COULD you recall what attracted you to her when you met?

Husband: She has this pleasant aura laced with alubarika (blessing) that any discerning man would not ignore; so, that was what caught my fancy about her. Although she was not pleasantly disposed to dating me whilst we were in school and much later when we had another encounter after many years of losing contact, I persisted. Of course, you may say that all the gifts and fellow-feeling was part of the game plan, but she radiated an aura that I could not take my eyes off. That is why I am stuck with her to date.

Does her career create issues between you and your wife, considering the fact that her engagements take her away from home?

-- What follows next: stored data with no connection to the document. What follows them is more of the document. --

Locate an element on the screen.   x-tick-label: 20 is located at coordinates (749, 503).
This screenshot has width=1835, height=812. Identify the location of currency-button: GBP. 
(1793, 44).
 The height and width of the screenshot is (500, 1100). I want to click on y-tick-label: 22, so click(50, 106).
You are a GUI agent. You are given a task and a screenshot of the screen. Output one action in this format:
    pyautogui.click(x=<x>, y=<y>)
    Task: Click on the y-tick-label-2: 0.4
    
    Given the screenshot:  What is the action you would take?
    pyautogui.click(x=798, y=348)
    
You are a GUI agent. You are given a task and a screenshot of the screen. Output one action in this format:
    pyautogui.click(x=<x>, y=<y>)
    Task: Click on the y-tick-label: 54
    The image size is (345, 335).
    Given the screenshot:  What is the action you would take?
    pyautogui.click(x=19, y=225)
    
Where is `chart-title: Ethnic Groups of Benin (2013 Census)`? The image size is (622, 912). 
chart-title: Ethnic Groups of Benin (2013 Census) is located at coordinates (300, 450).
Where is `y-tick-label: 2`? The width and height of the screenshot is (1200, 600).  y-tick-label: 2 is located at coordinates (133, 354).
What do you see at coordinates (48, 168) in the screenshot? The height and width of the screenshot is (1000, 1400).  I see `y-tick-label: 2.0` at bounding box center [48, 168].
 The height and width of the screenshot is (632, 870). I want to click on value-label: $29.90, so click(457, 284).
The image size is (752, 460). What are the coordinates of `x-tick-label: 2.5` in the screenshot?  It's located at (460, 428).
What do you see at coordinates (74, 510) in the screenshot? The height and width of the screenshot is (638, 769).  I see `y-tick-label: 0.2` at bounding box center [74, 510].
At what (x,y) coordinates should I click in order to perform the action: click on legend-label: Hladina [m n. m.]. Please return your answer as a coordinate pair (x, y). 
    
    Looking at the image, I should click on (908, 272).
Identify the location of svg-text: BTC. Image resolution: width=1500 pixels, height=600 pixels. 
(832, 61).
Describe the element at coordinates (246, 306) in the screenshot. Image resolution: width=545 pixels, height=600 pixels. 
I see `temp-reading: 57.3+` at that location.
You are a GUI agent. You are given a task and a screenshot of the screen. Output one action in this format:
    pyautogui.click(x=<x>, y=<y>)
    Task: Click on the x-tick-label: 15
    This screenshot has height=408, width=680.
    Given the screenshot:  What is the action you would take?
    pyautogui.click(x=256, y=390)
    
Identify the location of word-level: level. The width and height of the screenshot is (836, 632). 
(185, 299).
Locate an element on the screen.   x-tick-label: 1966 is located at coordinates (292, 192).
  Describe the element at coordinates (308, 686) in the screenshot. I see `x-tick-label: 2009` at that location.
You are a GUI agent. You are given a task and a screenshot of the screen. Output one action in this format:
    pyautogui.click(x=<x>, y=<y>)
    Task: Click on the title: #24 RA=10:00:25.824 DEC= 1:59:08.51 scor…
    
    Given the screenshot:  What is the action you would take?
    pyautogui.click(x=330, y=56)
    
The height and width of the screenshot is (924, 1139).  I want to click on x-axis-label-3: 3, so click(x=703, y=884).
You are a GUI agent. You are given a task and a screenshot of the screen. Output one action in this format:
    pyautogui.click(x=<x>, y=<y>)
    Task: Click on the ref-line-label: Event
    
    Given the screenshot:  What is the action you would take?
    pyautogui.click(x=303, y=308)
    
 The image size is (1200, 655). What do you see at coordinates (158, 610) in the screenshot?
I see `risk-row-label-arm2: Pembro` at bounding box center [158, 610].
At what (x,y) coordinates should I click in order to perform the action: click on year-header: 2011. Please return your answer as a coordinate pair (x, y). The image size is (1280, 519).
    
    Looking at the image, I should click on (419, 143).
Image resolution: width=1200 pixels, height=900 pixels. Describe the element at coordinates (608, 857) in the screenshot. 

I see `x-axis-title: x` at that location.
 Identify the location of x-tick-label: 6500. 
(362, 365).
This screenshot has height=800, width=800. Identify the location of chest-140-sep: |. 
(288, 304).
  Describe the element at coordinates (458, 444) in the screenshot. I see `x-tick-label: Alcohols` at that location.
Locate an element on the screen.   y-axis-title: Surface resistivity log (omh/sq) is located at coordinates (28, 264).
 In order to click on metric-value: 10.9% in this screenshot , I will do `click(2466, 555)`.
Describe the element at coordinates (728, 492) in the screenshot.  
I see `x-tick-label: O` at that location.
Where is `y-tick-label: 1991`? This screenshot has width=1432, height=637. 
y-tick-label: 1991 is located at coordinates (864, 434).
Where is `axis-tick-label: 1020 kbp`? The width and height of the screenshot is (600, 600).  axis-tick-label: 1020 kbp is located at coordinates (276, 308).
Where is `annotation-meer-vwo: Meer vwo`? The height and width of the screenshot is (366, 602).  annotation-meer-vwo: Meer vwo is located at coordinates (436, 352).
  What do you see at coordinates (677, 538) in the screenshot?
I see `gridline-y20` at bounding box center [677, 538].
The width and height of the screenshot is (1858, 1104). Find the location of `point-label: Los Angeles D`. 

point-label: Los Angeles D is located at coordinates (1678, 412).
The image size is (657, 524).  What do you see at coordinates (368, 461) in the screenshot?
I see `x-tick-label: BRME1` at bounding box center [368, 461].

Never! I understand the challenges that come with being a musician and I have learnt to respect her choice of career. On the other hand, I have been properly counselled by one of her senior colleagues, Alhaji Kamaldeen Odunlami, aka Aiyeloyun, when she took me to see him before our marriage was consummated. We have learnt to tolerate each other and there is nothing that can come between us.

Really?

Not even when men disturb her?

Yes, because there is nothing she doesn’t share with me. A beautiful woman will, no doubt, have male admirers. But she knows how to handle issues like that because she has been immensely counseled on how to handle such a situation. We are so fond of each other such that it has become difficult to hide things from each other. If she composes any song, she would bring it to me for my input or correction.

We complement each other. She is a musician, while I am a businessman; hence, I ensure that she doesn’t wrongly sign any music or performance contract without thoroughly looking into the prospect and implications of such a deal, especially the gains. I used to handle her promotion until recently when business schedules did not allow me to handle that for her any more. Our marriage has endured because we are too fond of each other. Our quarrel hardly lasts because we have a workable mechanism for settling disputes.